Reddit Files Lawsuit Against Perplexity AI Over Alleged Mass Data Scraping Operation

Legal Action Over Alleged Data Theft

Reddit has filed a lawsuit against artificial intelligence laboratory Perplexity and three data scraping companies, accusing them of what sources describe as an “industrial-scale” scheme to illegally harvest the social media platform’s content. According to court documents filed in the Southern District of New York, the defendants allegedly collaborated to bypass Reddit’s data protections to steal copyrighted user conversations for training and fueling AI products.

Legal Action Over Alleged Data Theft
The Alleged Scraping Network
Perplexity’s Business Model Under Scrutiny
Evidence Gathering Through Deliberate Trap
Broader Context of AI Data Scraping Battles
Legal Remedies Sought

The Alleged Scraping Network

The lawsuit names scraping firms Oxylabs UAB, AWMProxy, and SerpApi as participants in what the report states was a coordinated effort to evade Reddit’s anti-scraping measures. Analysts suggest these companies allegedly accessed Reddit content through backdoor methods, with some scraping occurring directly from Google search results pages rather than Reddit’s platform directly. This approach reportedly allowed them to circumvent technical protections Reddit had implemented.

Perplexity’s Business Model Under Scrutiny

Reddit’s legal filing contains sharp criticism of Perplexity’s core technology, which the report states is “nothing groundbreaking” and built on “retrieval-augmented generation” (RAG). According to the complaint, this means Perplexity’s business model effectively involves taking Reddit’s content from Google search results, processing it through another company’s large language model, and presenting it as a new product. The lawsuit notes that while this approach has reportedly translated into a $20 billion valuation, it hasn’t resulted in willingness to pay for content that other companies have licensed.

Evidence Gathering Through Deliberate Trap

Sources indicate Reddit set a deliberate trap to gather evidence against Perplexity, creating a unique “test post” that was only accessible to Google’s search crawler and unavailable elsewhere online. According to the lawsuit, content from this hidden post appeared in Perplexity’s search results within hours, allegedly proving the AI company was scraping protected content despite previous assurances to respect Reddit’s robots.txt file. This follows similar complaints from Cloudflare in August alleging Perplexity ignored robots.txt files and used stealth crawlers to evade blocking attempts.
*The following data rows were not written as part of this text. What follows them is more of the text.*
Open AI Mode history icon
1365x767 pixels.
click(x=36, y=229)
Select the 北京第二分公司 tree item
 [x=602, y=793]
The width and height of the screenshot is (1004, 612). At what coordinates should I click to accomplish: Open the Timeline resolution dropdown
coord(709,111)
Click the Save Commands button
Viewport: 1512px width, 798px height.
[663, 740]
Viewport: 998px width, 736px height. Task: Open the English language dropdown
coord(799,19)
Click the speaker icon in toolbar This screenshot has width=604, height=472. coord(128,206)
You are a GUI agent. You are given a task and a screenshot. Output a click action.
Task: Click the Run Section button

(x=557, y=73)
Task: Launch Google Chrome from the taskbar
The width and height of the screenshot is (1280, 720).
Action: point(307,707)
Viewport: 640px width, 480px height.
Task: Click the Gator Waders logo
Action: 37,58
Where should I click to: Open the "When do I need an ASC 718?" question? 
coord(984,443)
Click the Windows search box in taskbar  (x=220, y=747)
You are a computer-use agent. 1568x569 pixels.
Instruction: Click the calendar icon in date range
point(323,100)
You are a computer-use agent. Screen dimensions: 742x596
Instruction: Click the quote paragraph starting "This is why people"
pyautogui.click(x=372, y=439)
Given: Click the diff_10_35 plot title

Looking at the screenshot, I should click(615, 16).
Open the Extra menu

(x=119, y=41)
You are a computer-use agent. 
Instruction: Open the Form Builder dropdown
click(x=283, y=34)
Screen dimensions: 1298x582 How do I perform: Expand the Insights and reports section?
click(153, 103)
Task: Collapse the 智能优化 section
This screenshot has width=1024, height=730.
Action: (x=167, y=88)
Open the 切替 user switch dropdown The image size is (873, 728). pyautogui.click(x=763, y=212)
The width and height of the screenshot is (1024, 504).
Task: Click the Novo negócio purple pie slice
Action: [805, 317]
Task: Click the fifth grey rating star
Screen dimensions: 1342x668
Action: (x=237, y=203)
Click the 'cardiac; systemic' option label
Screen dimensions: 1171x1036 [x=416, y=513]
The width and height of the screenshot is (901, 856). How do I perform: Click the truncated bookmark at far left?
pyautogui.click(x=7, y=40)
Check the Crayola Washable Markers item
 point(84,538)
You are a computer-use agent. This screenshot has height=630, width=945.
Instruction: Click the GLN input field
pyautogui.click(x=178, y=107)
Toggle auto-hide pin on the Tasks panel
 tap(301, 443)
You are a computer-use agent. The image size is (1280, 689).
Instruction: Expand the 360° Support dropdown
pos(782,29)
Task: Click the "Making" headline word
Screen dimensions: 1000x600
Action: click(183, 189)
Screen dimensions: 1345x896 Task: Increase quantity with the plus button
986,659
Broader Context of AI Data Scraping Battles

This lawsuit represents the latest escalation in Reddit’s efforts to control how its data is used by artificial intelligence companies. In June, Reddit reportedly sued Anthropic for similar unauthorized data scraping, accusing the Claude creator of publicly advocating for responsible AI while privately scraping data against terms of service. The pattern suggests growing tension between content platforms and AI companies over training data sourcing, with platforms increasingly demanding compensation for content that fuels AI development.

Legal Remedies Sought

Reddit is seeking court intervention to stop the defendants from scraping its data and is requesting damages for the harm caused, including what analysts describe as the “disgorgement of any ill-gotten gains” earned from unauthorized use of its content. The outcome of this case could establish important precedents for how AI companies source training data and what obligations they have to content creators and platforms.